YOUR ASSIGNMENT: Please report the number of lines in the entries below that contain "question", with nothing added.
_ _ _ _ _
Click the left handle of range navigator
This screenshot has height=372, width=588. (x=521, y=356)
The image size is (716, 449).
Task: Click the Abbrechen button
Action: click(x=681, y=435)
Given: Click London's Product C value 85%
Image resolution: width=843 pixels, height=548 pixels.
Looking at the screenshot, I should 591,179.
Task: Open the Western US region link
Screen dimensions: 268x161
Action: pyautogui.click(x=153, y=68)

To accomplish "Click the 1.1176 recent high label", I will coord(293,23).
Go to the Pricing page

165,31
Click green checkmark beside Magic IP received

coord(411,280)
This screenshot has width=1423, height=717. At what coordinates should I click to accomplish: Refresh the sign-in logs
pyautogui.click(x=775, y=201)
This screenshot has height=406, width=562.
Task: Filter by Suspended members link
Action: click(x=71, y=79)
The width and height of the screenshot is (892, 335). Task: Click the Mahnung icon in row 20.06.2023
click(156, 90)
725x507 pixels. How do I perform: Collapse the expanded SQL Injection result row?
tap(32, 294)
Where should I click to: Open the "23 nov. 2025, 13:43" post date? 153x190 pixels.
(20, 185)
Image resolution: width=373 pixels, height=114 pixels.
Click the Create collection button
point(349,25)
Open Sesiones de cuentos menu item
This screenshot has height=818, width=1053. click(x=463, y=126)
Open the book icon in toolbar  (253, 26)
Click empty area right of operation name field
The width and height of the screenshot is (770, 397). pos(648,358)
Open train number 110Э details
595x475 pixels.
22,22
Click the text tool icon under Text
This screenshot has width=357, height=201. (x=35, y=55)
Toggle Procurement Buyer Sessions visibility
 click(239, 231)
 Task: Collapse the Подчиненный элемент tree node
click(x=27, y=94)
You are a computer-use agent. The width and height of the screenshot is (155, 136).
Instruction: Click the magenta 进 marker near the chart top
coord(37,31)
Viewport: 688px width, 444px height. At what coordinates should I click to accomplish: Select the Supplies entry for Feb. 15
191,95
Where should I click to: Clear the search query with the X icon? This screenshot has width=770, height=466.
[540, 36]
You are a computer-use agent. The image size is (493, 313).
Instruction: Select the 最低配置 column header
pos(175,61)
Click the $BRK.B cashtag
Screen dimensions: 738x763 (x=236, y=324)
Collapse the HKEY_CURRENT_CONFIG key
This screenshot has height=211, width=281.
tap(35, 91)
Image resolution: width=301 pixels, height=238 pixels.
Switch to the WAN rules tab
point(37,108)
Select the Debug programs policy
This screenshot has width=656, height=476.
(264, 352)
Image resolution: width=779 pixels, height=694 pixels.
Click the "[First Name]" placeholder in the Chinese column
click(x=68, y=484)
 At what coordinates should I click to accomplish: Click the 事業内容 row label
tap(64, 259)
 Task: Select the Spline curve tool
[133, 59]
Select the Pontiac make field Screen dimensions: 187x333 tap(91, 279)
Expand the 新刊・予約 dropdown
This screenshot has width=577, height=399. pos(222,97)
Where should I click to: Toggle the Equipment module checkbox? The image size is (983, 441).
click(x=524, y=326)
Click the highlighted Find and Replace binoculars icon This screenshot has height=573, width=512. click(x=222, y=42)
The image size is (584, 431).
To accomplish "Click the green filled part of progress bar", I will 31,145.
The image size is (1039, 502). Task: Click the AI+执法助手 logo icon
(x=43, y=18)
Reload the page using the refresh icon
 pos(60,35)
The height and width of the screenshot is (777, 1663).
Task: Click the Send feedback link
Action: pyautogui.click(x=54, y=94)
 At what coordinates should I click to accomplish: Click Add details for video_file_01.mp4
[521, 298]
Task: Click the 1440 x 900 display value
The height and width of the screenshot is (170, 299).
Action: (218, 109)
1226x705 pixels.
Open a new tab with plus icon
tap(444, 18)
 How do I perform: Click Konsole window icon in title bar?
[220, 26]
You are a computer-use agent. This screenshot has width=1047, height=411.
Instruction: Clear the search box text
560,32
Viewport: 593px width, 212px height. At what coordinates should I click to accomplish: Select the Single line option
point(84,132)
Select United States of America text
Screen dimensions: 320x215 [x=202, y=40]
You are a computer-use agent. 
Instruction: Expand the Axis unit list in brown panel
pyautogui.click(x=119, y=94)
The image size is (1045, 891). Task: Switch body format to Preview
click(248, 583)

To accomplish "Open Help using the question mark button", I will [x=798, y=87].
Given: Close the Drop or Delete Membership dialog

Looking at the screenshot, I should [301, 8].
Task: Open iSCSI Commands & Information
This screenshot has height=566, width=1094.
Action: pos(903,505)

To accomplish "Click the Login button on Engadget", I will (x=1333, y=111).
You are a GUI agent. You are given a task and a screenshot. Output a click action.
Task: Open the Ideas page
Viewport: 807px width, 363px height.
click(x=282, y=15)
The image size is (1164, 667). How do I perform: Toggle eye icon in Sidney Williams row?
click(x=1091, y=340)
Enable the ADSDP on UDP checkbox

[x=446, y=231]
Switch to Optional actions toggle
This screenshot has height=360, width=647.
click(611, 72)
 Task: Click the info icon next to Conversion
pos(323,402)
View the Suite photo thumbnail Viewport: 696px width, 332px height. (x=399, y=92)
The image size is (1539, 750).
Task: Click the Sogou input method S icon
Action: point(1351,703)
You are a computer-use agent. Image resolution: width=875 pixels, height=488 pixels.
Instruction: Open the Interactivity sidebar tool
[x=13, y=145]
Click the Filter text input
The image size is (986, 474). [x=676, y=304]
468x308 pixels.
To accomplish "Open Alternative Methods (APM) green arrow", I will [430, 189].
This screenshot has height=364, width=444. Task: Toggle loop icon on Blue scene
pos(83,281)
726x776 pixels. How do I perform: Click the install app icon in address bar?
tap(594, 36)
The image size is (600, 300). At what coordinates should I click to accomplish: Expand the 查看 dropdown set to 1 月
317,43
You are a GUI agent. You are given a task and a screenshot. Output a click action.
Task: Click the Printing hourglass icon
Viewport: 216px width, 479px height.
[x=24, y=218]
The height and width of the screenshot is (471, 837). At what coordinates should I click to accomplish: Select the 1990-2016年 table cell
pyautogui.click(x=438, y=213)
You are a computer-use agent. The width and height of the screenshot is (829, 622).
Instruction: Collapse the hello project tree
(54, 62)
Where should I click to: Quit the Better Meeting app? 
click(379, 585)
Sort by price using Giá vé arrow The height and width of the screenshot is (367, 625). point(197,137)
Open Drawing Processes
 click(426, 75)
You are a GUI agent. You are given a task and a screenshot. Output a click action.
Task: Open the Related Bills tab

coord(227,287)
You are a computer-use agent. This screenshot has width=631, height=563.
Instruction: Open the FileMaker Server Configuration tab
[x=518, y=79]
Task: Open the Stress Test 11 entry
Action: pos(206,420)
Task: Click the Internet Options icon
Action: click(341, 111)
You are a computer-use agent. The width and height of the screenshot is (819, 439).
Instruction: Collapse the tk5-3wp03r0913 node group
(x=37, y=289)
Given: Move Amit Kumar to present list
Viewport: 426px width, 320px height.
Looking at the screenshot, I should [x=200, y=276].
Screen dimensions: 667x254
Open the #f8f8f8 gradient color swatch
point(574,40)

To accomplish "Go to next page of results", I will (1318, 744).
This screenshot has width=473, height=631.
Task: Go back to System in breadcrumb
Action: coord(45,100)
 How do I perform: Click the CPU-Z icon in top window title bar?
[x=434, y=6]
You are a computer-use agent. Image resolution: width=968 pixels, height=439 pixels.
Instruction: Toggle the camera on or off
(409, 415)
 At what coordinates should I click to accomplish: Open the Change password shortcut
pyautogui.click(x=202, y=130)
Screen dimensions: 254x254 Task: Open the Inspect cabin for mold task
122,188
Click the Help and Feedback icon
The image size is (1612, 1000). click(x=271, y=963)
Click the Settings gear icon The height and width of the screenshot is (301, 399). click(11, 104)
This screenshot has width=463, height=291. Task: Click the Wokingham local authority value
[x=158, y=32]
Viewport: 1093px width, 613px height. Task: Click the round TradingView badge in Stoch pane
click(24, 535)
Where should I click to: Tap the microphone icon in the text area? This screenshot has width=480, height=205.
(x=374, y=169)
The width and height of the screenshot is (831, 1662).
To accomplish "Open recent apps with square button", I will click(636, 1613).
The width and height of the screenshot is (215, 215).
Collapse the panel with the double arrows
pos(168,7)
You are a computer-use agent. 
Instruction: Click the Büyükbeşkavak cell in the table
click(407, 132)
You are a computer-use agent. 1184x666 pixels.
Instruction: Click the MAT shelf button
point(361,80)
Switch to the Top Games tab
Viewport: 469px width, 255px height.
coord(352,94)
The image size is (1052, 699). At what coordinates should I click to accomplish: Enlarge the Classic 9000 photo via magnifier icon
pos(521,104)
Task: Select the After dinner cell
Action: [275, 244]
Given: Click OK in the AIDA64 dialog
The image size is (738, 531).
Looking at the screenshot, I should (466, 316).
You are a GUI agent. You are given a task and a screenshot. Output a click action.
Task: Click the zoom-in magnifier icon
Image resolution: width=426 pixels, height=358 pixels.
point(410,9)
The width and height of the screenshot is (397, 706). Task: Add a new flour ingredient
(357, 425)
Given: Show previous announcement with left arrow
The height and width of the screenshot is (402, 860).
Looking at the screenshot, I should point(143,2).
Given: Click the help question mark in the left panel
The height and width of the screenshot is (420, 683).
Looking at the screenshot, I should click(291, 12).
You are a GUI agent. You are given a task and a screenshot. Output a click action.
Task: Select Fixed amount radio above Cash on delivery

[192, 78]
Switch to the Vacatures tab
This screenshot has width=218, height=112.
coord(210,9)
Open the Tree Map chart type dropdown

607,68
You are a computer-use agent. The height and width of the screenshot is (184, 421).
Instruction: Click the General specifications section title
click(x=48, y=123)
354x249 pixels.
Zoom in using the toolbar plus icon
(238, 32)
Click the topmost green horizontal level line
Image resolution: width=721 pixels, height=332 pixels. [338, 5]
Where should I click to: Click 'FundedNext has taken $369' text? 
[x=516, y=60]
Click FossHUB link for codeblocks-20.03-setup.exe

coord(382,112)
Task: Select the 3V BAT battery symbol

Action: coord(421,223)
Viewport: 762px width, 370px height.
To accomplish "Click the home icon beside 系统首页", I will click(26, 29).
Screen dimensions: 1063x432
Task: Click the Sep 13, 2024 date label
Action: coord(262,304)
_ _ _ _ _
ANSWER AREA: 2